Всё, что окружало его, что было живо в его время, исчезло бесследно за полтысячелетия и никогда не воскресло бы заново, если бы…
Да, если бы не буквы, не письмо. Они только и перебросили мост между нашим и его существованием…
Ну что же? Пожалуй, причины великого почтения большинства народов мира, и, в частности, нашего, русского народа, к письменному знаку, к букве, причины того особого значения, которое они придают им теперь, как-то прояснились.
И вот уже предисловие мое вроде бы как подходит к концу…
Но здесь мне вдруг захотелось сделать еще одно — попутное! — замечание: может быть, оно представит некоторый интерес.

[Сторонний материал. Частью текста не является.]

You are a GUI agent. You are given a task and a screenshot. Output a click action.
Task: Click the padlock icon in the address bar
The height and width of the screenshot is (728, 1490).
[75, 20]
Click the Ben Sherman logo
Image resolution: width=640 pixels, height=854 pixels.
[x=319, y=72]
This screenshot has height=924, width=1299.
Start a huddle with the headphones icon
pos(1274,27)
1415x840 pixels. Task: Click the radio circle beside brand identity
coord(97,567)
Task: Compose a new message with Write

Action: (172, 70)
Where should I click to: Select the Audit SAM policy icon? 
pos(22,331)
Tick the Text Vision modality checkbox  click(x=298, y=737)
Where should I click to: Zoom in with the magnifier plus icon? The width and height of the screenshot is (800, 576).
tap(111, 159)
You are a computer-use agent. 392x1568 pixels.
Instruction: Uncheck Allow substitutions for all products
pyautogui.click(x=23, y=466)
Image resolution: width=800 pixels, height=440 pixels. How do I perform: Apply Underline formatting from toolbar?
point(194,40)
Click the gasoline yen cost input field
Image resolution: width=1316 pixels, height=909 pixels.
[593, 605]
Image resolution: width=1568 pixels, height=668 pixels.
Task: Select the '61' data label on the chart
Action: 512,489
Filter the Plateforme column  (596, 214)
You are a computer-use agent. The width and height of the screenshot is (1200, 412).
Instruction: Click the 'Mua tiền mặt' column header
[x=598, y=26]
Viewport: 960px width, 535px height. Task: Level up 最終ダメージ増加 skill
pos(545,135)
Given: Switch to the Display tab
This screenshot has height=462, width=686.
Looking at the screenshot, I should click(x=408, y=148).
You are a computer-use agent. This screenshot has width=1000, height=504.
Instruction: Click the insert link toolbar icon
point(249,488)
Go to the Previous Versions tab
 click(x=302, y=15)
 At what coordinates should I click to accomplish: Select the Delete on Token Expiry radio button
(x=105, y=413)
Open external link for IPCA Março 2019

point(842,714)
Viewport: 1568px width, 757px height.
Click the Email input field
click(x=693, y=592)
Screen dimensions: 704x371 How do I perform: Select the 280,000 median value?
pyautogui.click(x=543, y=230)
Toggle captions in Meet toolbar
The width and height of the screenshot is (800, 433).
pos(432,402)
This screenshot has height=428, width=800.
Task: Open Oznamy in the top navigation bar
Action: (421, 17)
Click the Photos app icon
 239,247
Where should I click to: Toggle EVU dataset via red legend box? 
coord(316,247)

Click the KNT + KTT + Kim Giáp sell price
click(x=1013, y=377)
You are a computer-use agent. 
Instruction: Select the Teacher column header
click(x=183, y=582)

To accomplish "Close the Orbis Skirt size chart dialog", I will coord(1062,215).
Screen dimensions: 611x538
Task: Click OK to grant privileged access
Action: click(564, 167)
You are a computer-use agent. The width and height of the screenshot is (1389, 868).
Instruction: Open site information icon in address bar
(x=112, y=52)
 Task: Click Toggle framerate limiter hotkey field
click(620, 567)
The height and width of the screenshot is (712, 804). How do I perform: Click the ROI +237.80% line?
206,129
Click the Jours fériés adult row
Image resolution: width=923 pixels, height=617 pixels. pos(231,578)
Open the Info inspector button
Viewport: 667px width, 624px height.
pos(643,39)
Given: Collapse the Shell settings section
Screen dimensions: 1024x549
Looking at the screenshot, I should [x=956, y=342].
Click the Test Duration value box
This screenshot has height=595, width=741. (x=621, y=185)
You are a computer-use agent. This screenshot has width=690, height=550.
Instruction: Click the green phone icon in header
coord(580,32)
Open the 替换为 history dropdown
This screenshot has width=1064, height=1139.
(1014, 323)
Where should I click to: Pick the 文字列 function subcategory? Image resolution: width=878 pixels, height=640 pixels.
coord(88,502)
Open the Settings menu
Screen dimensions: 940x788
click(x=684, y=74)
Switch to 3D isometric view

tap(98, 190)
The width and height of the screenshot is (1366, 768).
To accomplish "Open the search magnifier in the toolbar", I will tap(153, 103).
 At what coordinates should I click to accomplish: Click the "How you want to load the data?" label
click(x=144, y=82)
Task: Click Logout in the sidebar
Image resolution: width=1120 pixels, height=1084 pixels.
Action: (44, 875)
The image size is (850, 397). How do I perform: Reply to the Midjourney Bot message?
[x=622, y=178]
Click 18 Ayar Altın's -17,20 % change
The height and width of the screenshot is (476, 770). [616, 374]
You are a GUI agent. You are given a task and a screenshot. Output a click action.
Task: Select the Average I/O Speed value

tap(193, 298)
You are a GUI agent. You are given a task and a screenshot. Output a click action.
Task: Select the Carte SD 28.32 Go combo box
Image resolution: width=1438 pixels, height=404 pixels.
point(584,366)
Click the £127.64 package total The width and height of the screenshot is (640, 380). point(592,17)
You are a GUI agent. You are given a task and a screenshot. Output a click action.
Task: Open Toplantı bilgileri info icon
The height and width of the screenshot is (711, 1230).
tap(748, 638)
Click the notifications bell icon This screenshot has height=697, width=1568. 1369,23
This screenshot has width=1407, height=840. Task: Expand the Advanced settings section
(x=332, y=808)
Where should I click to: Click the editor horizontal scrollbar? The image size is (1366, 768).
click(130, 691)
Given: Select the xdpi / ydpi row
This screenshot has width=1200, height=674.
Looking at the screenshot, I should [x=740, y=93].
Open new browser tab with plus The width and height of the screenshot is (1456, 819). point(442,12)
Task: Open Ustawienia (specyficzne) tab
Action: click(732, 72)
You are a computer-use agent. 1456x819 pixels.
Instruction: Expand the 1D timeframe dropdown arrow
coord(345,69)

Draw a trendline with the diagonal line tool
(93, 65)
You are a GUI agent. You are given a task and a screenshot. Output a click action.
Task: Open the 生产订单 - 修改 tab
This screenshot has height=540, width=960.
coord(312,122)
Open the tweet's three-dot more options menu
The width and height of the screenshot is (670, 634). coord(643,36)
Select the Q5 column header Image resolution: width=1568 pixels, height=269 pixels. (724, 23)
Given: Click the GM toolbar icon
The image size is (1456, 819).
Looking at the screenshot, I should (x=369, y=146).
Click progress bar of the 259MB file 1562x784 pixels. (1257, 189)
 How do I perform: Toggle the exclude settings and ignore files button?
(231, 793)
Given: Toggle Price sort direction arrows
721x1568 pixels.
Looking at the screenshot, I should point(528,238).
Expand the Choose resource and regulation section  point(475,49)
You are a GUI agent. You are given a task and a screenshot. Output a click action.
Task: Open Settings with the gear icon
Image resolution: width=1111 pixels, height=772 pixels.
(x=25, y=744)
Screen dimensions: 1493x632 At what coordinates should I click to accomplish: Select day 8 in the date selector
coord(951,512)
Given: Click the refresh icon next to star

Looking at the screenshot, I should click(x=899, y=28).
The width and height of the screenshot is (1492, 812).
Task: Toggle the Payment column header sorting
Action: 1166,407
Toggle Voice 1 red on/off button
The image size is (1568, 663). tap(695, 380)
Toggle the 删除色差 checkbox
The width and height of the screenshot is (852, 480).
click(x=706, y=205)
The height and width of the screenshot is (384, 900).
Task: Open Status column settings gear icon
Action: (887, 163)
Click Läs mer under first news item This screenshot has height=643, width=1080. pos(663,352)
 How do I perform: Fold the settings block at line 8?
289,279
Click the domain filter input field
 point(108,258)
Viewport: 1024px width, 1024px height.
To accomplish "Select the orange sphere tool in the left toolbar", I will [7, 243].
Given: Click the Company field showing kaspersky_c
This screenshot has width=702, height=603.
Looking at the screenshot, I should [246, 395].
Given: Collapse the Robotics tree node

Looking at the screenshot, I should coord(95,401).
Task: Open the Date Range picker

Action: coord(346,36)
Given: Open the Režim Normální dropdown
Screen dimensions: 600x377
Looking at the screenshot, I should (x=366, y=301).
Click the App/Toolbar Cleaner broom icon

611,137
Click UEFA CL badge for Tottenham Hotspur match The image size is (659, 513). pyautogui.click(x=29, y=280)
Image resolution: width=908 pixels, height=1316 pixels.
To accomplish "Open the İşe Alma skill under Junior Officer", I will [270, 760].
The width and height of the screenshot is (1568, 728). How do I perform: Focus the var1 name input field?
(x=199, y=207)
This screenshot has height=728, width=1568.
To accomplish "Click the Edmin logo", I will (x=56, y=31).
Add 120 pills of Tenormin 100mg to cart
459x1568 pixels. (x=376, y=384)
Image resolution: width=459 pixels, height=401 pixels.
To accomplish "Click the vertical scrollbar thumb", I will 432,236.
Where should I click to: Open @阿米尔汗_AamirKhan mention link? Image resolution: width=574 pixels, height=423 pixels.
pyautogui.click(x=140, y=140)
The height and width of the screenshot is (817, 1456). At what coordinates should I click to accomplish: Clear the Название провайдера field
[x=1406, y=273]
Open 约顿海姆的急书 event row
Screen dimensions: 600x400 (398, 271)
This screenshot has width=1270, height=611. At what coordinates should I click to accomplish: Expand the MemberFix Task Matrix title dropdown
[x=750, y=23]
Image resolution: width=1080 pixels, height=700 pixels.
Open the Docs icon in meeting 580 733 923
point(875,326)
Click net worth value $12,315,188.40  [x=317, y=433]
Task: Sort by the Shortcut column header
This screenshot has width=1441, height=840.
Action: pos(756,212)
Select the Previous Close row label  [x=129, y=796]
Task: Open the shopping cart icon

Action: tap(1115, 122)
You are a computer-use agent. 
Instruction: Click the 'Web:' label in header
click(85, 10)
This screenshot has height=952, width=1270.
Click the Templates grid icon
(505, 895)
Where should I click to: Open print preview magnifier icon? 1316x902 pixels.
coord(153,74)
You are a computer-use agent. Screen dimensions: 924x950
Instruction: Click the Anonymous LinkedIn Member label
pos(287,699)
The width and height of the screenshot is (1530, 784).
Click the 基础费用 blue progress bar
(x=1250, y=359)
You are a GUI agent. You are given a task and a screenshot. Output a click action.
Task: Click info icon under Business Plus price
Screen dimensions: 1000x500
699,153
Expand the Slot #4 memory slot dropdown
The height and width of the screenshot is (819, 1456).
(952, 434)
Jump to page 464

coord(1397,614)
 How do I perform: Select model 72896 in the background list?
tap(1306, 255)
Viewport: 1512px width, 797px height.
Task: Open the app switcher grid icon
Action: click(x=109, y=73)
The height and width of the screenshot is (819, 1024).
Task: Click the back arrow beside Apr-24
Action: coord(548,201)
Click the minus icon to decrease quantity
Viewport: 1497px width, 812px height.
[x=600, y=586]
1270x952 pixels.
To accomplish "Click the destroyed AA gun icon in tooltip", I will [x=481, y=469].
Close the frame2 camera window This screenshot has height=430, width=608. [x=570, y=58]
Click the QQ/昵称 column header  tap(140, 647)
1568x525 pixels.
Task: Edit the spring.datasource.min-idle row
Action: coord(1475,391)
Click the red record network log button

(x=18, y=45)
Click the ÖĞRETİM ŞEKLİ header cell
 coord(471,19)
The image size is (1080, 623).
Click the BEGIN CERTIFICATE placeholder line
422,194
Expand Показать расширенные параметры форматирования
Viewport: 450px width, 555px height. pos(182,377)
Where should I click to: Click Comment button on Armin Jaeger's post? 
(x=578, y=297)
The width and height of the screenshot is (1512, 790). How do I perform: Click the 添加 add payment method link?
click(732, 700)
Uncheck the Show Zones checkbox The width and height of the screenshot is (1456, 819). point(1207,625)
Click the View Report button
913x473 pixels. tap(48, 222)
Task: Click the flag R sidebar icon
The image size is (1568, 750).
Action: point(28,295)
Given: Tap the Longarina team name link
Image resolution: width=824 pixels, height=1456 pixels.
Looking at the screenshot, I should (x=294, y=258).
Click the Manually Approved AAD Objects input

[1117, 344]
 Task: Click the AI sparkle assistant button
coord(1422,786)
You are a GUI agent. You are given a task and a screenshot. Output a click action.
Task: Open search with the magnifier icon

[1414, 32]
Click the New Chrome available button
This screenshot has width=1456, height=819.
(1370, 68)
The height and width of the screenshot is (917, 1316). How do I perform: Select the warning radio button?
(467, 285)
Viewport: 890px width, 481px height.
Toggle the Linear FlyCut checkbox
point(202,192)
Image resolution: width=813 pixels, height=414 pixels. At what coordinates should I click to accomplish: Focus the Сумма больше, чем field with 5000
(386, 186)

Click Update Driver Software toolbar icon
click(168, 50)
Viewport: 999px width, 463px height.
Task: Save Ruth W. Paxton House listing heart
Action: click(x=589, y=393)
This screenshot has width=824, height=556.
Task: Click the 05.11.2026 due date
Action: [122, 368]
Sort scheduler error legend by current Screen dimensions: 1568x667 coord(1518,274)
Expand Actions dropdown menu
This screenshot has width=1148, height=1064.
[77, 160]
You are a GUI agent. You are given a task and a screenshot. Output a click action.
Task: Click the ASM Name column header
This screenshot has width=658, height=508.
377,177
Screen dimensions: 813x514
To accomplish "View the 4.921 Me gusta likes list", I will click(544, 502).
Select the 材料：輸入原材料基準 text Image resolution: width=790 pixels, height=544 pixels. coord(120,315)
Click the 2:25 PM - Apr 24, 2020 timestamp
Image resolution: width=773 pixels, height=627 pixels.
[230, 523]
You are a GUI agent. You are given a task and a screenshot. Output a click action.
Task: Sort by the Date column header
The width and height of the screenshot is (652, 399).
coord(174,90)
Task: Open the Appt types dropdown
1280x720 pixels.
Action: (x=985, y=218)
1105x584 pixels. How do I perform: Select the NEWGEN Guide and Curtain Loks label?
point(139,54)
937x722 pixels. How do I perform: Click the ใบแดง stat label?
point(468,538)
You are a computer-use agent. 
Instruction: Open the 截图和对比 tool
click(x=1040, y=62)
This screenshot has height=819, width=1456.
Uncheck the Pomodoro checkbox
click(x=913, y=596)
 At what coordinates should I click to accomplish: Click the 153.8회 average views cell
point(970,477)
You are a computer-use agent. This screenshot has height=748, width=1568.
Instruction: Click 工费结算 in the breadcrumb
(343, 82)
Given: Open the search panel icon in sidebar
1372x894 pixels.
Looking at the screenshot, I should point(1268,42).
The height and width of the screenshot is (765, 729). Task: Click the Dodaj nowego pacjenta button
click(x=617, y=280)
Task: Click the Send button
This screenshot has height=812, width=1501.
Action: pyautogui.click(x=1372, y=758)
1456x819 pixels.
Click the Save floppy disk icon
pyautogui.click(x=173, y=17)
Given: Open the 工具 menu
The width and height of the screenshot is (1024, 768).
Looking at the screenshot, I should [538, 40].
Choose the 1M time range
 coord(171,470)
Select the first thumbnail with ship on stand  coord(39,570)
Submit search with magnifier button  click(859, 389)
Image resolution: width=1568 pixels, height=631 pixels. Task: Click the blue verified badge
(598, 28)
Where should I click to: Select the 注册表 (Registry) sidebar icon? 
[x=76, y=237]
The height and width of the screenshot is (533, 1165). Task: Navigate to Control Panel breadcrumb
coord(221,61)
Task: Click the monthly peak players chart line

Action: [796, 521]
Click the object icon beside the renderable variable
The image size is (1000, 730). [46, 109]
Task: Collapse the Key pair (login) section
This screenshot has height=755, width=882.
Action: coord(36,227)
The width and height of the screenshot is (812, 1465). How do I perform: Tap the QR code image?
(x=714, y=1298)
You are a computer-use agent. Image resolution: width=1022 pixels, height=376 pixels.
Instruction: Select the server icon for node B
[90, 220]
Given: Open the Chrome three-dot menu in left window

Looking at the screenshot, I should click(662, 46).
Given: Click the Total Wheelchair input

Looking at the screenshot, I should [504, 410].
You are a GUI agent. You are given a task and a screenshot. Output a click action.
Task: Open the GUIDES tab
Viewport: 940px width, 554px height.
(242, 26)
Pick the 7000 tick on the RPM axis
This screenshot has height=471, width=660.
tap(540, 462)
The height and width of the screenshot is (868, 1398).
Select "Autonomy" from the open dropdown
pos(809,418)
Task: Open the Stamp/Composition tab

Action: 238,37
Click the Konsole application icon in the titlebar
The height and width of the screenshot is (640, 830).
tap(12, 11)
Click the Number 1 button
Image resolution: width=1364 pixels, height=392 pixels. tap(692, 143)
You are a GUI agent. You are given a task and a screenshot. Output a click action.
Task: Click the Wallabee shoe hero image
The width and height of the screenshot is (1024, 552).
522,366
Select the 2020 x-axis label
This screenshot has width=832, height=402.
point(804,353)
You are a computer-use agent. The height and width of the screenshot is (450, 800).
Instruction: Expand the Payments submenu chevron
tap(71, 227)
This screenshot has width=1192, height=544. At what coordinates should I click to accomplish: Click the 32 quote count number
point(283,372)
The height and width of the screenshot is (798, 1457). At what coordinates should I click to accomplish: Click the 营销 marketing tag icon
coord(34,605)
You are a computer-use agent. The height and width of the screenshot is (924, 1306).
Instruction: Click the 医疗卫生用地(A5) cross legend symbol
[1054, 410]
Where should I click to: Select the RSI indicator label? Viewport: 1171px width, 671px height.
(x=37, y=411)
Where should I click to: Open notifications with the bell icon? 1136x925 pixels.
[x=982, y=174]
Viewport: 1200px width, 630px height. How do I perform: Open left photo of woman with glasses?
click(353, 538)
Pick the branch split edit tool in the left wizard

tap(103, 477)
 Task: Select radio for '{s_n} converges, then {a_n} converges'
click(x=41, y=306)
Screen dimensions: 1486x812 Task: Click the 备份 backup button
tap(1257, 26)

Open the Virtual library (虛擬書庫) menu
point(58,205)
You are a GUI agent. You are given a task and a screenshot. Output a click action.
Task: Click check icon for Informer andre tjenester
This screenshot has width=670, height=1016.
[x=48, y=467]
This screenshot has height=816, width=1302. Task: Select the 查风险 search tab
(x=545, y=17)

Впрочем, это нельзя даже назвать «замечанием», так, скорее вопрос к самому себе… Да, неудивительно, что буквы в глазах наших давних предков казались чем-то не в пример более твердым и определенным, чем такая «воздушная субстанция», как звуки речи. Это понятно.
Но вот что заслуживает некоторого недоумения: почему для наших пращуров менее строгим и внушающим меньшее доверие эталоном точности показались цифры?
«Грамоте не знает, а цифирь твердит!» — неодобрительно отзывается пословица о любителях на пути познания перескочить через этап. «По грамоте осекся, так и цифирь не далась», — констатирует народная мудрость, как бы указывая на искусство чтения и письма как на фундамент к счётному делу.